[start of Article]

Evan Cossette, center, with his legal team, leaves New Haven Federal Courthouse after he was found guilty on both counts by the jury on Monday afternoon. (Patrick Raycraft, Hartford Courant)

 By David Owens


A federal appeals court has upheld the June 2013 conviction of Evan Cossette, a former Meriden police officer serving a 14-month prison at a federal prison in Ashland, Ky.

Cossette was convicted by a jury after a four-day trial which centered on a videotape of Cossette pushing a handcuffed prisoner backward into a holding cell at the police department in May 2010. The prisoner, Pedro Temich, struck his head on a concrete bench and was knocked unconscious.

In his appeal, Cossette claimed he was denied due process because he lacked "fair warning" that his conduct was illegal.

The videotape shows Cossette entering the cell several times and moving the unconscious man around before eventually removing his handcuffs and propping him up against the bench as EMTs arrived.

In sentencing Cossette, U.S. District Court Judge Janet Bond Arterton said Cossette appeared to be "setting up a rag doll on the video" as he moved Temich around the holding cell and that a police officer has a duty to protect people whether they "are in custody or dead drunk."

"The video that depicts these events shows a gratuitous show of force that appears to say 'take that' " Arterton said at his sentencing in September 2013. "The offense made thereafter following the split second judgment decision – the purposeful distortion of the police report to justify the use of force -- makes it all the worse."

Arterton agreed with Assistant U.S. Attorney Paul McConnell's statement that if Cossette had just owned up to making the mistake of pushing Temich and not tried to cover it up there would likely have been no criminal case.

A three-judge panel of the U.S. Second Circuit Court of Appeals in New York rejected Cossette's appeal, saying Cossette should have known his conduct was illegal.

[end of Article]
[start of Provided data]

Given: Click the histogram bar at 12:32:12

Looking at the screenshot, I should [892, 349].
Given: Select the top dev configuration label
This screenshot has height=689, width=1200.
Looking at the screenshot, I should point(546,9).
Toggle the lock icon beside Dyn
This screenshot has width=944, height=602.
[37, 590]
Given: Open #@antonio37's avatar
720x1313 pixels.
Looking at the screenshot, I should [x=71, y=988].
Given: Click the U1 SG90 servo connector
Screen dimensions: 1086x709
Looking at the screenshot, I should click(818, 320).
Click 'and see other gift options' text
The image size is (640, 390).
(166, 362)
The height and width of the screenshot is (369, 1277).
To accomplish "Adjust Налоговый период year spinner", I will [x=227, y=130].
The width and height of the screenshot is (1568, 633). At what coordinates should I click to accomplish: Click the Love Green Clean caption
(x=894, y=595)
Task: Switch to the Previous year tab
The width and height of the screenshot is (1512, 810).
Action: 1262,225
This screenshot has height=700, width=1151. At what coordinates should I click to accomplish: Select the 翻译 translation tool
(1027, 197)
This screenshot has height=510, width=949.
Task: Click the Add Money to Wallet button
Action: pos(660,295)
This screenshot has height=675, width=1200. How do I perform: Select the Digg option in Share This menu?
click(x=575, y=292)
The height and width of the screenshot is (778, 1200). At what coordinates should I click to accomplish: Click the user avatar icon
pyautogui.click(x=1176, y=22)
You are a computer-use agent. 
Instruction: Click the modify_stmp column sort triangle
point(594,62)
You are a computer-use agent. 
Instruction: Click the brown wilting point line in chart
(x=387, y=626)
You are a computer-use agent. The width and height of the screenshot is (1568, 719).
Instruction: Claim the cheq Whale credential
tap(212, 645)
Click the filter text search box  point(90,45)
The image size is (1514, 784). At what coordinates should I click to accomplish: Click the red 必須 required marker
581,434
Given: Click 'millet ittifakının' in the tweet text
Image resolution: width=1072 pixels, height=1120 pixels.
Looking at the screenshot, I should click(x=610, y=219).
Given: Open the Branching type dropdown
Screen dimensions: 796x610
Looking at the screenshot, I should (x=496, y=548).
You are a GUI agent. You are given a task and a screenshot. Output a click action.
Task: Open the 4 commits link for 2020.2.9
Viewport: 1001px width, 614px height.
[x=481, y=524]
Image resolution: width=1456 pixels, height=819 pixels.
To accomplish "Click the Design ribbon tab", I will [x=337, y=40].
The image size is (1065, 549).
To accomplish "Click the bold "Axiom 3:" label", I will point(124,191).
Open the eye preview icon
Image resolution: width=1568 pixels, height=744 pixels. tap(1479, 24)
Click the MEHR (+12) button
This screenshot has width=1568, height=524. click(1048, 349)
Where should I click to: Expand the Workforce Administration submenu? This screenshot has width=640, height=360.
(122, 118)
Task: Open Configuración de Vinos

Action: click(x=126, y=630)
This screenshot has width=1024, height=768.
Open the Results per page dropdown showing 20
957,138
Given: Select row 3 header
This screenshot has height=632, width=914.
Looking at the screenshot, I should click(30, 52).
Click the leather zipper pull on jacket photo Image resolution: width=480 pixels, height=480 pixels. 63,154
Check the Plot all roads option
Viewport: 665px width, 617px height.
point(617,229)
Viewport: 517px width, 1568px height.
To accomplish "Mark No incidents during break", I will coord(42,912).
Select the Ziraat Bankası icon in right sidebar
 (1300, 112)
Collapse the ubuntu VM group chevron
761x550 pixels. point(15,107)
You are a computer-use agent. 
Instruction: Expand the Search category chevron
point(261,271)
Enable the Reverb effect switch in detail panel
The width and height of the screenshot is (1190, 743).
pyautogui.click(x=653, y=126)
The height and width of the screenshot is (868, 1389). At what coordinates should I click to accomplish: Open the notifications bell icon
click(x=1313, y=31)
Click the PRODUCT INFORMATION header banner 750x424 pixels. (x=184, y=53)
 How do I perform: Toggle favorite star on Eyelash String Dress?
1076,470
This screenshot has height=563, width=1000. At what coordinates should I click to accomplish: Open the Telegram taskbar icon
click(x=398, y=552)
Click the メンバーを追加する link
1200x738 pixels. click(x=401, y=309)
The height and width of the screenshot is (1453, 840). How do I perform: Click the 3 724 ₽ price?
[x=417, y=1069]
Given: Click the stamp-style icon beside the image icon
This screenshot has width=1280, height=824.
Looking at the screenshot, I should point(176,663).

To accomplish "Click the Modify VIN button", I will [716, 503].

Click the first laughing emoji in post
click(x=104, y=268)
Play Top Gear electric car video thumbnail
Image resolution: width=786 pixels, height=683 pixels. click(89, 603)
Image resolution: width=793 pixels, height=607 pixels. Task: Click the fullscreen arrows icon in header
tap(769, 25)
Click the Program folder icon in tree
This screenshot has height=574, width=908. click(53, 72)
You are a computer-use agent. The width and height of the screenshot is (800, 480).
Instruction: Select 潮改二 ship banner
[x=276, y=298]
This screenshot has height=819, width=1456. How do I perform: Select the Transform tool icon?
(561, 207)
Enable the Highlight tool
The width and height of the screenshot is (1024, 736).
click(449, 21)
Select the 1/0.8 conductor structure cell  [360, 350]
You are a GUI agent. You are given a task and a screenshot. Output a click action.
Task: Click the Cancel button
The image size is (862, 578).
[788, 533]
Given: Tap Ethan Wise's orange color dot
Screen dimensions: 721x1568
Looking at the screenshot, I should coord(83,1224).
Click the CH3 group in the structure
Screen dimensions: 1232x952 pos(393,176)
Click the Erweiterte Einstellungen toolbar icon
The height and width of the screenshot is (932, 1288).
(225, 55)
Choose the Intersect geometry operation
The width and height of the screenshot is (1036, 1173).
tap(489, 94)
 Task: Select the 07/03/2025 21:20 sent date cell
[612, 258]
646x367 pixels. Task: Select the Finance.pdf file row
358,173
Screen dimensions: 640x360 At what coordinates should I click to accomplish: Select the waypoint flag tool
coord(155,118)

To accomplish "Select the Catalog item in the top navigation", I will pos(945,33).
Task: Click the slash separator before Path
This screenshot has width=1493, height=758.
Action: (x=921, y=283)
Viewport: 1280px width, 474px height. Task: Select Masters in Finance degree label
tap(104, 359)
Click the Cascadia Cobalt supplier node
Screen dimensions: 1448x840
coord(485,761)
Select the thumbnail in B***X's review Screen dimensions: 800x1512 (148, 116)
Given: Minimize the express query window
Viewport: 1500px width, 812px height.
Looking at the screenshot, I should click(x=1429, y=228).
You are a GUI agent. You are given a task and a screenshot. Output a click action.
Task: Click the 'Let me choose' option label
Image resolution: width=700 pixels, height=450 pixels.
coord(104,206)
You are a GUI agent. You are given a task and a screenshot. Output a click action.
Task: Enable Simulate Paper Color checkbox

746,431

[end of Provided data]

Set tasks:
1. Rewrite the stored entries rows between the row holding "Select the thumbnail" and the last row, inclusive, with "GUI agent" changed to "computer-use agent" and nothing else altered.
2. Write the next part of the news story on the appeal of Evan Cossette's conviction.

Task-by-task results:
1.
Select the thumbnail in B***X's review Screen dimensions: 800x1512 (148, 116)
Given: Minimize the express query window
Viewport: 1500px width, 812px height.
Looking at the screenshot, I should click(x=1429, y=228).
You are a computer-use agent. You are given a task and a screenshot. Output a click action.
Task: Click the 'Let me choose' option label
Image resolution: width=700 pixels, height=450 pixels.
coord(104,206)
You are a computer-use agent. You are given a task and a screenshot. Output a click action.
Task: Enable Simulate Paper Color checkbox

746,431

2.
"Cosette was charged with using force without provocation or need, specifically, with 'assaulting' a detainee who was already 'handcuffed' in a 'holding cell' and, most important, 'compliant' with police," according to the decision. "Cossette does not — and cannot — contend that he lacked fair notice that gratuitously assaulting a detainee, without provocation or need, constituted an unreasonable use of force." The judges reached the same conclusion on Cossette's appeal of his conviction for falsifying his report on the incident.

The incident wasn't investigated internally for months and Cossette was eventually issued a letter of reprimand. Federal authorities began their investigation after two police officers complained to the city manager that Evan Cossette was getting favorable treatment because his father, Jeffry Cossette, is Meriden's police chief.

The videotape was shown numerous times to the jury during the trial and Cossette testified, denying that he had used improper force against the much smaller Temich and testifying he felt threatened by the prisoner.

The jury deliberated for about four hours before convicting him on both counts. He resigned as a Meriden police officer within days. Cossette's is scheduled to be released from prison Jan. 31, 2015.